## Exercise text
The latest data from online property portal Zoopla has shown that the majority of landlords who have opted to leave the buy-to-let market in the last three months have been concentrated in the South East and London where rental yields are lowest. 

Despite this, Zoopla has said talk of a ‘landlord exodus’ is overdone and while its sales data continues to show a steady, constant flow of private landlords selling up, there has not yet been an acceleration of the trend. 

It noted that there continues to be new investment in rented homes, mainly from corporate and institutional landlords with the net result being no change in the number of private rented homes since 2016. 

Zoopla’s latest rental market report released today (June 20) took a look back on rental market trends from April to June this year. 

The data showed that rental inflation ran in double digits for a 15th consecutive month in May, while there is emerging evidence of growing stress for renters on lower incomes. 

Zoopla’s executive director, Richard Donnell said the “relentless” increases in rent that tenants are dealing with are compounded by wider cost of living pressures, making home moving decisions even more challenging, especially for single people and those on low incomes. 

A key cause of this is the continued imbalance between supply and demand which Donnell noted continues to push rents higher. 

The report stated: “Rental inflation will only slow if we were to see a material increase in supply or weaker demand. 

“The latter seems unlikely given rising mortgage rates impacting first time buyers, the strength of the labour market, high immigration and upcoming busiest period for rental demand – between July and September.”

According to Zoopla, the level of homes for rent remains 20 to 40 per cent below pre-pandemic levels in most regions, which means more renters chasing fewer homes, adding extra impetus to rental inflation.

## Work order A
Copy out the passage of the Zoopla article between "Despite this, Zoopla" and "June this year.", inclusive.
## Work order B
In the Zoopla article, list every factor the report cites as making weaker rental demand unlikely.

## Entries shown

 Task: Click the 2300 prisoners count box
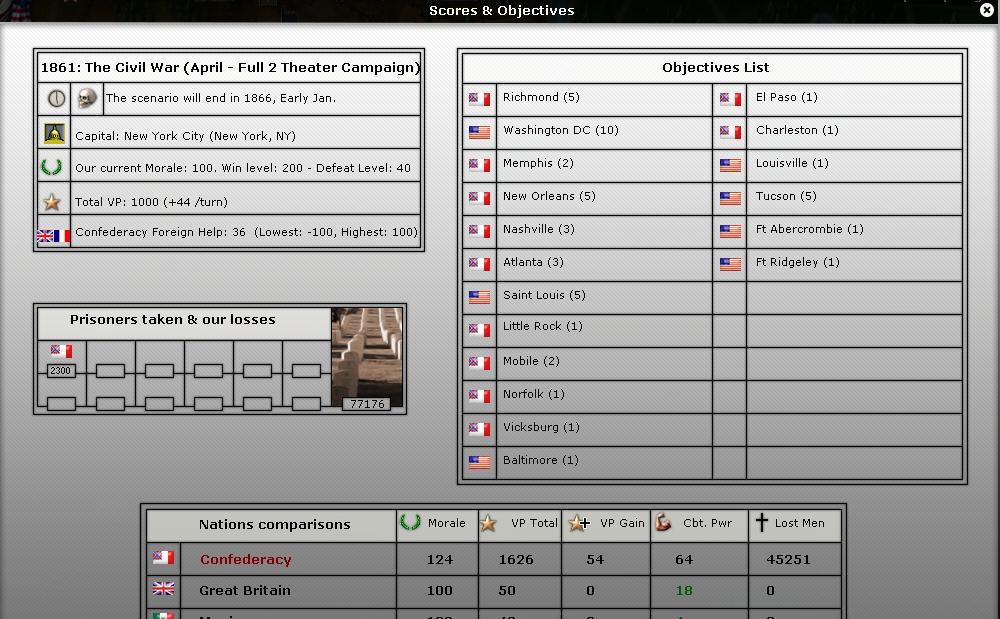pos(61,371)
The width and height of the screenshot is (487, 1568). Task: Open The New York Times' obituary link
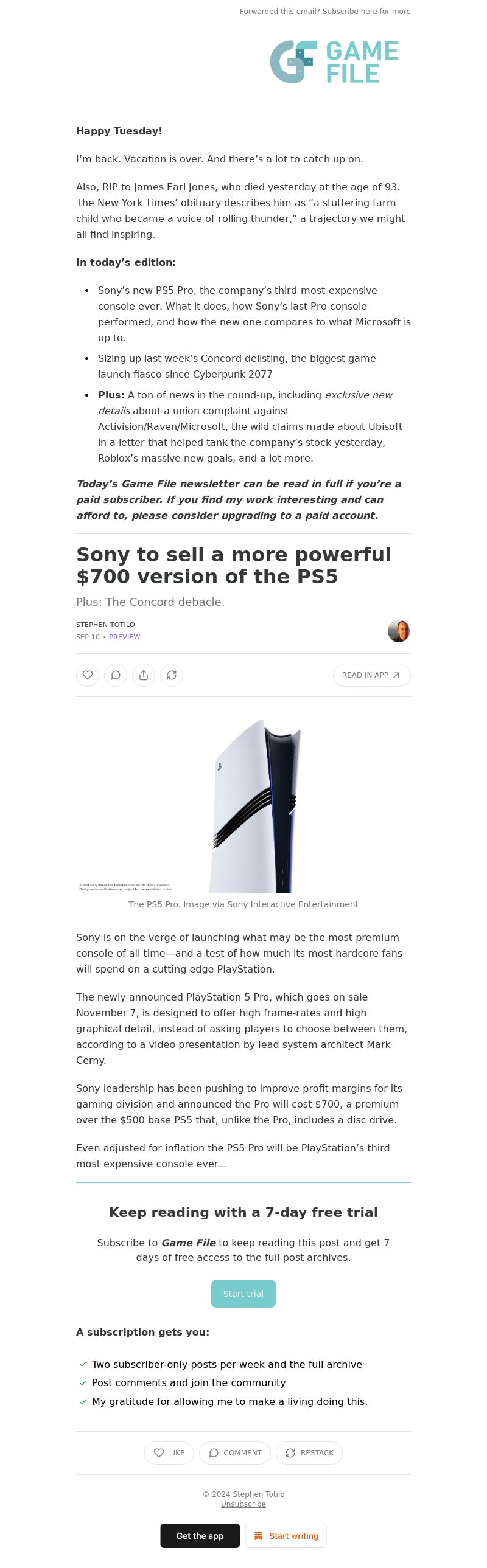coord(148,203)
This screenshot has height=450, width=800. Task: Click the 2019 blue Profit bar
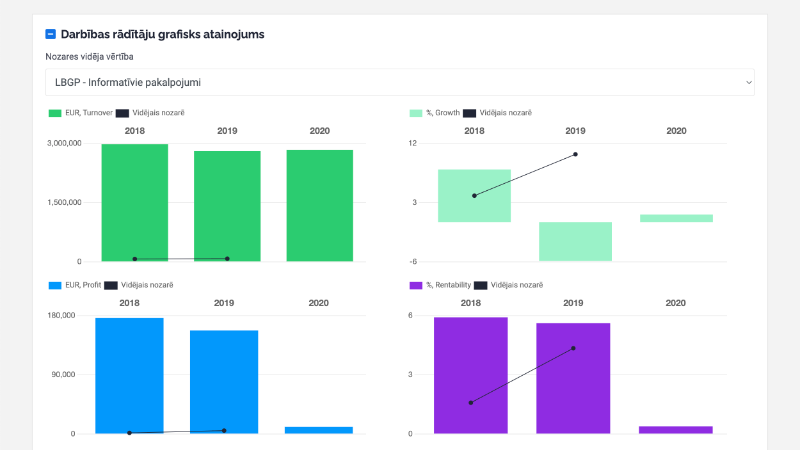pyautogui.click(x=224, y=382)
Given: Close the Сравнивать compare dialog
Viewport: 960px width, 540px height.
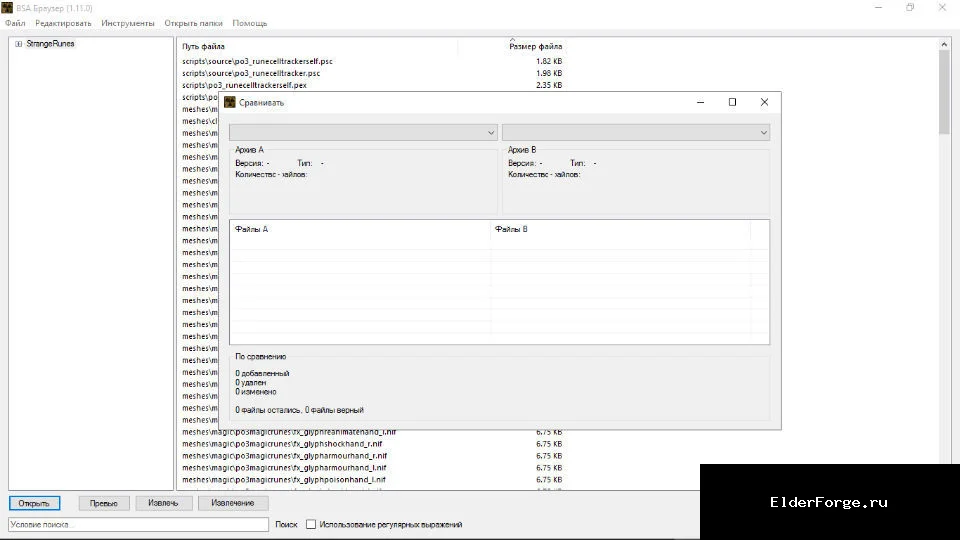Looking at the screenshot, I should click(764, 102).
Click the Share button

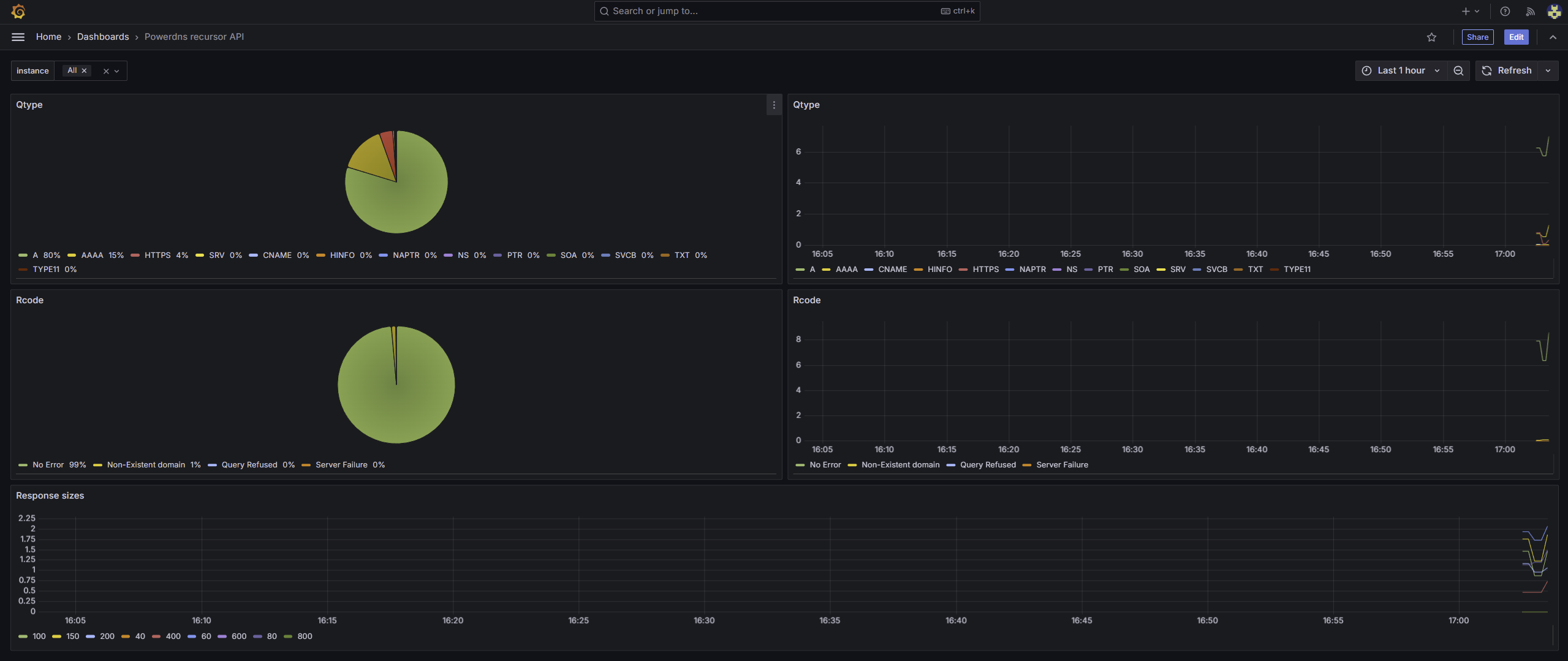coord(1477,37)
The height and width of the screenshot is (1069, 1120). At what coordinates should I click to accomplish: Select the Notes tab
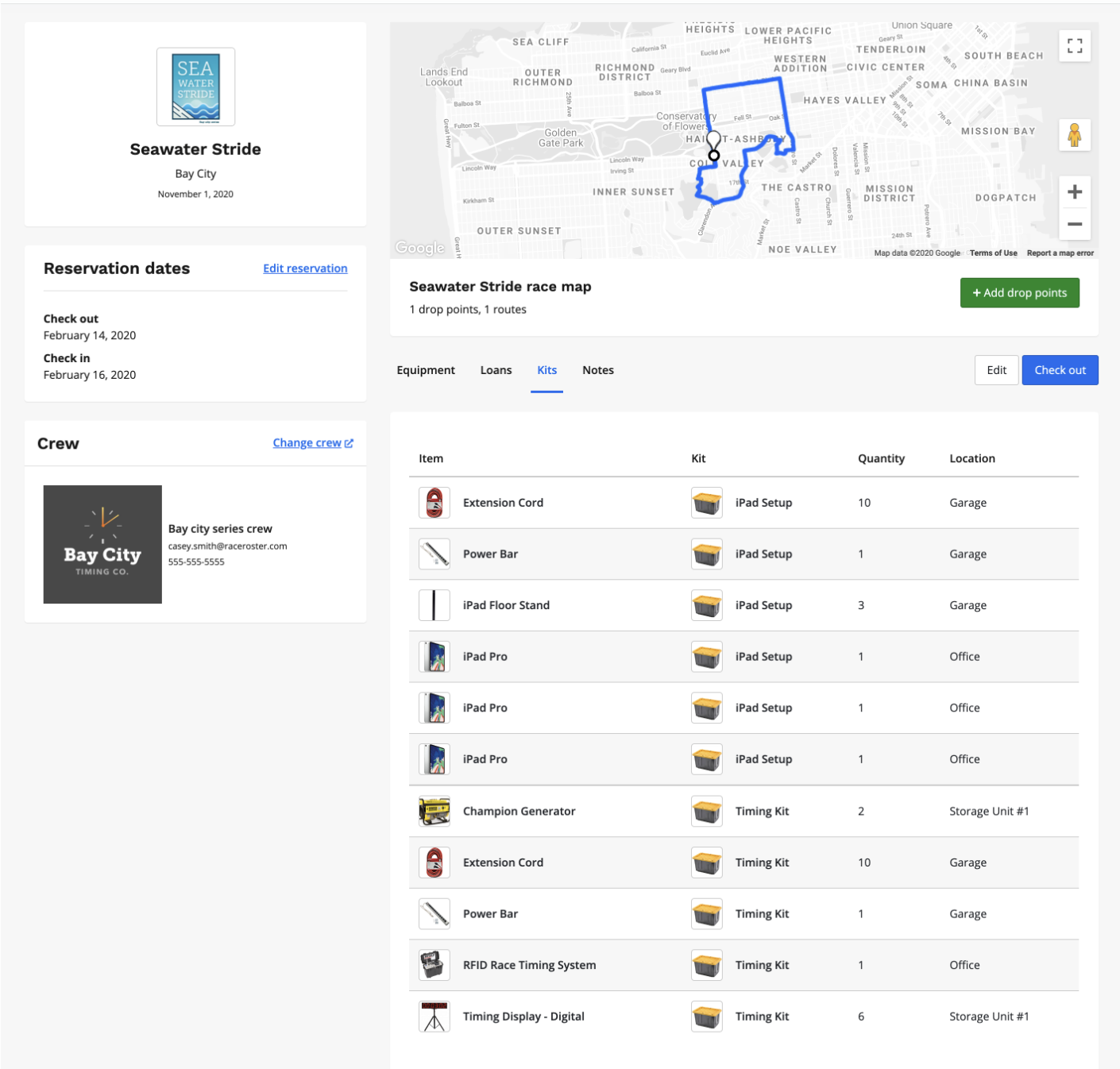pyautogui.click(x=597, y=370)
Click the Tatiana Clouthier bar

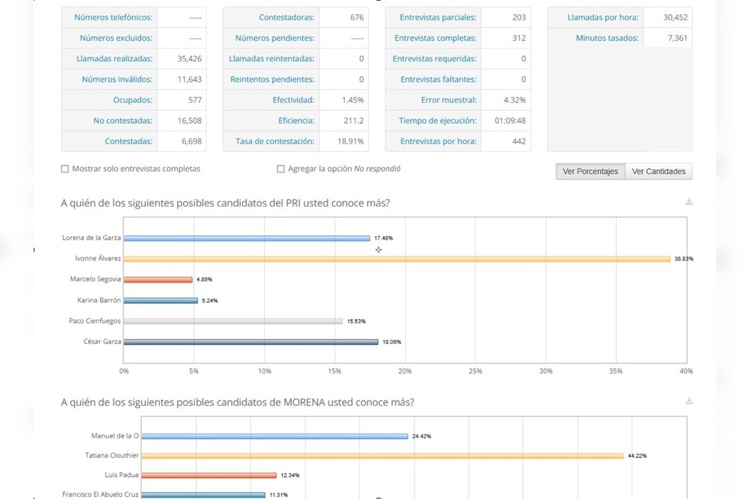pos(374,456)
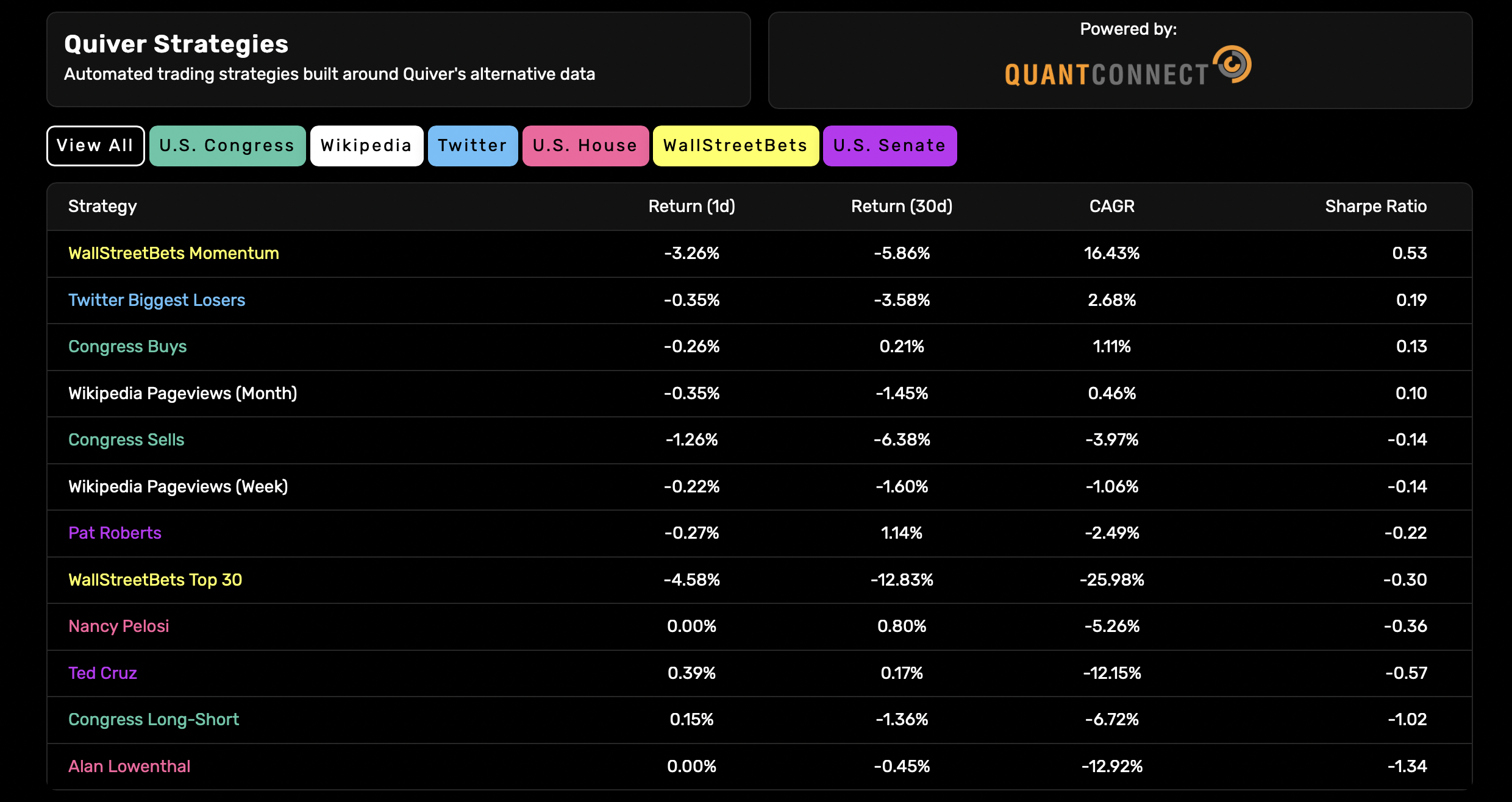Select the View All filter
Image resolution: width=1512 pixels, height=802 pixels.
point(95,146)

## Expected output A
Despite this, Zoopla has said talk of a ‘landlord exodus’ is overdone and while its sales data continues to show a steady, constant flow of private landlords selling up, there has not yet been an acceleration of the trend. 

It noted that there continues to be new investment in rented homes, mainly from corporate and institutional landlords with the net result being no change in the number of private rented homes since 2016. 

Zoopla’s latest rental market report released today (June 20) took a look back on rental market trends from April to June this year.

## Expected output B
- Rising mortgage rates impacting first time buyers
- The strength of the labour market
- High immigration
- The upcoming busiest period for rental demand, between July and September